2. The problem tells us two really important things:
* Both wires have the *same* resistance (R).
* Both wires have the *same* length (L).

3. Let's write down the formula for both the aluminum (Al) wire and the copper (Cu) wire:
* For aluminum: R_Al = ρ_Al × (L_Al / A_Al)
* For copper: R_Cu = ρ_Cu × (L_Cu / A_Cu)
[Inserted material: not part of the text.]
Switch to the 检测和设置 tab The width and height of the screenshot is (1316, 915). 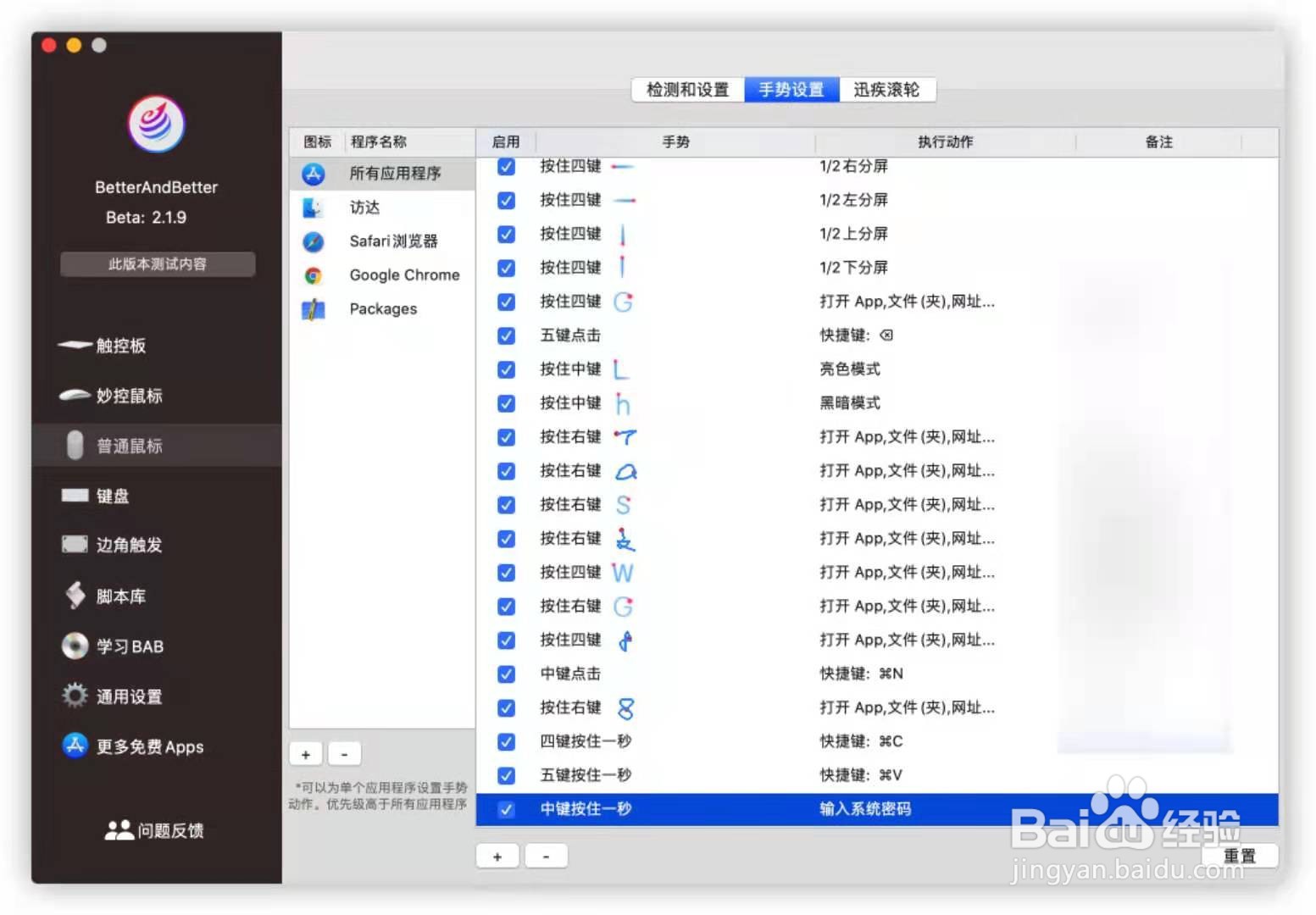686,89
4. Since R_Al = R_Cu and L_Al = L_Cu, we can set the two parts of the formula that are different equal to each other, because the R and L parts cancel out!
ρ_Al / A_Al = ρ_Cu / A_Cu

5. Now, we want to find the ratio of the areas, meaning A_Al divided by A_Cu. So, we just move things around in our little equation:
A_Al / A_Cu = ρ_Al / ρ_Cu

6. Next, we need to know the specific resistivity numbers for aluminum and copper. These are numbers we usually look up in a table:
* Resistivity of aluminum (ρ_Al) is about 2.82 × 10^-8 Ohm-meter.
* Resistivity of copper (ρ_Cu) is about 1.68 × 10^-8 Ohm-meter.
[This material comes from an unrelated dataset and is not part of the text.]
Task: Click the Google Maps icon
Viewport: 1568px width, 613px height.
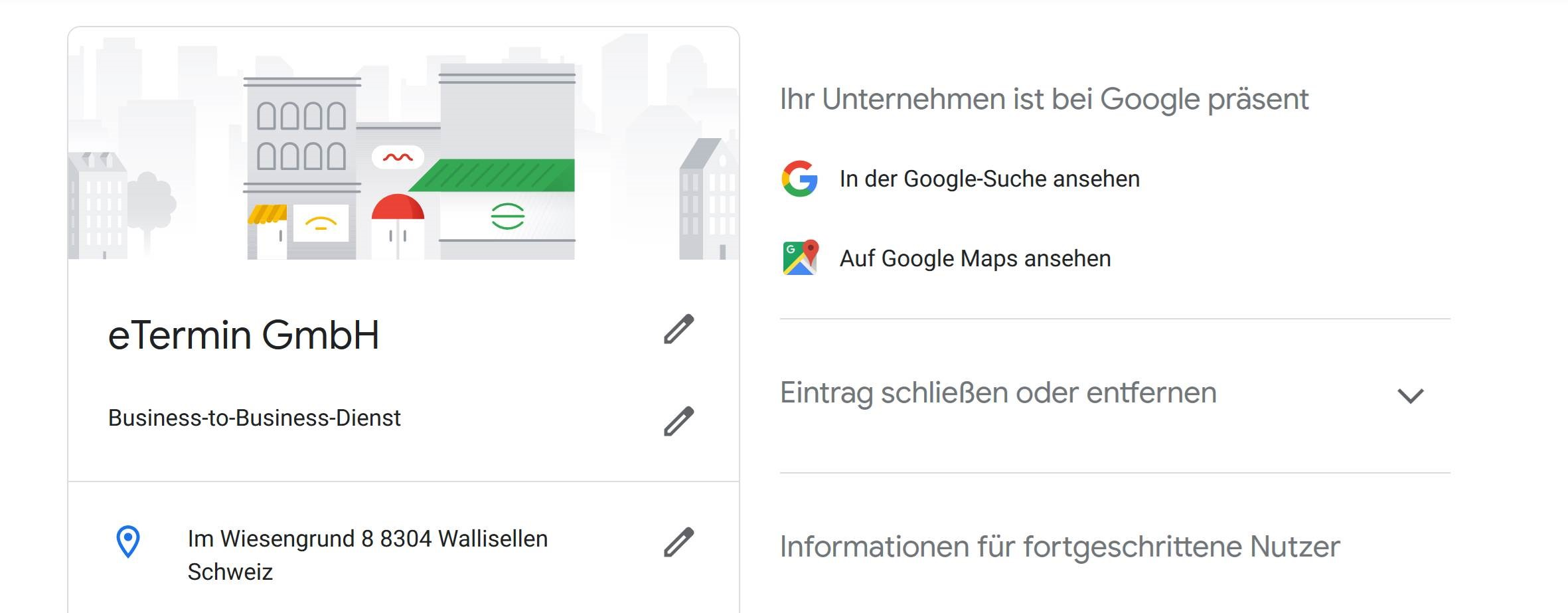Action: pyautogui.click(x=801, y=258)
7. Finally, we just plug in these numbers and do the division:
A_Al / A_Cu = (2.82 × 10^-8) / (1.68 × 10^-8)
The "× 10^-8" parts cancel each other out, so it's just:
A_Al / A_Cu = 2.82 / 1.68

If you do the division, you get approximately 1.678... which we can round to 1.68. If we want it as a fraction, we can simplify 282/168 which becomes 47/28.

Alternative answer

Answer: The ratio of the cross-sectional area of the aluminum wire to that of the copper wire is approximately 1.68. Explain
This is a question about how electricity flows through different materials, specifically how the resistance of a wire depends on what it's made of (resistivity), how long it is, and how thick it is. . The solving step is:

1. First, I remembered what we learned about how wires resist electricity! It's like this: Resistance (R) is equal to how much the material resists electricity (we call this "resistivity," like ρ) multiplied by the wire's length (L), and then divided by its cross-sectional area (A). So, it's R = ρ * (L / A).
2. The problem told me that both wires (aluminum and copper) have the *same resistance* and the *same length*. That's super important!
3. Since R and L are the same for both, if I write out the formula for both wires, it looks like this:
* R_aluminum = ρ_aluminum * (L / A_aluminum)
* R_copper = ρ_copper * (L / A_copper)
4. Because R_aluminum equals R_copper, I can set the right sides of the equations equal to each other:
ρ_aluminum * (L / A_aluminum) = ρ_copper * (L / A_copper)
5. Since "L" (length) is on both sides and it's the same, I can just pretend it cancels out! So now it's:
ρ_aluminum / A_aluminum = ρ_copper / A_copper
6. The question wants the ratio of the aluminum wire's area to the copper wire's area (A_aluminum / A_copper). I can rearrange my equation by swapping things around. If I want A_aluminum / A_copper, I just move the A_copper to the left side and the ρ_aluminum to the right side:
A_aluminum / A_copper = ρ_aluminum / ρ_copper
7. Now, I just need to know the "resistivity" numbers for aluminum and copper. I remember learning these in science class!
* Resistivity of Aluminum (ρ_aluminum) is about 2.82 x 10⁻⁸ ohm-meters.
* Resistivity of Copper (ρ_copper) is about 1.68 x 10⁻⁸ ohm-meters.
8. Finally, I just do the division:
A_aluminum / A_copper = (2.82 x 10⁻⁸) / (1.68 x 10⁻⁸)
The "x 10⁻⁸" parts cancel out, so it's just 2.82 / 1.68.
2.82 ÷ 1.68 ≈ 1.67857...
So, the ratio is about 1.68. This means the aluminum wire needs to be about 1.68 times thicker than the copper wire to have the same resistance and length!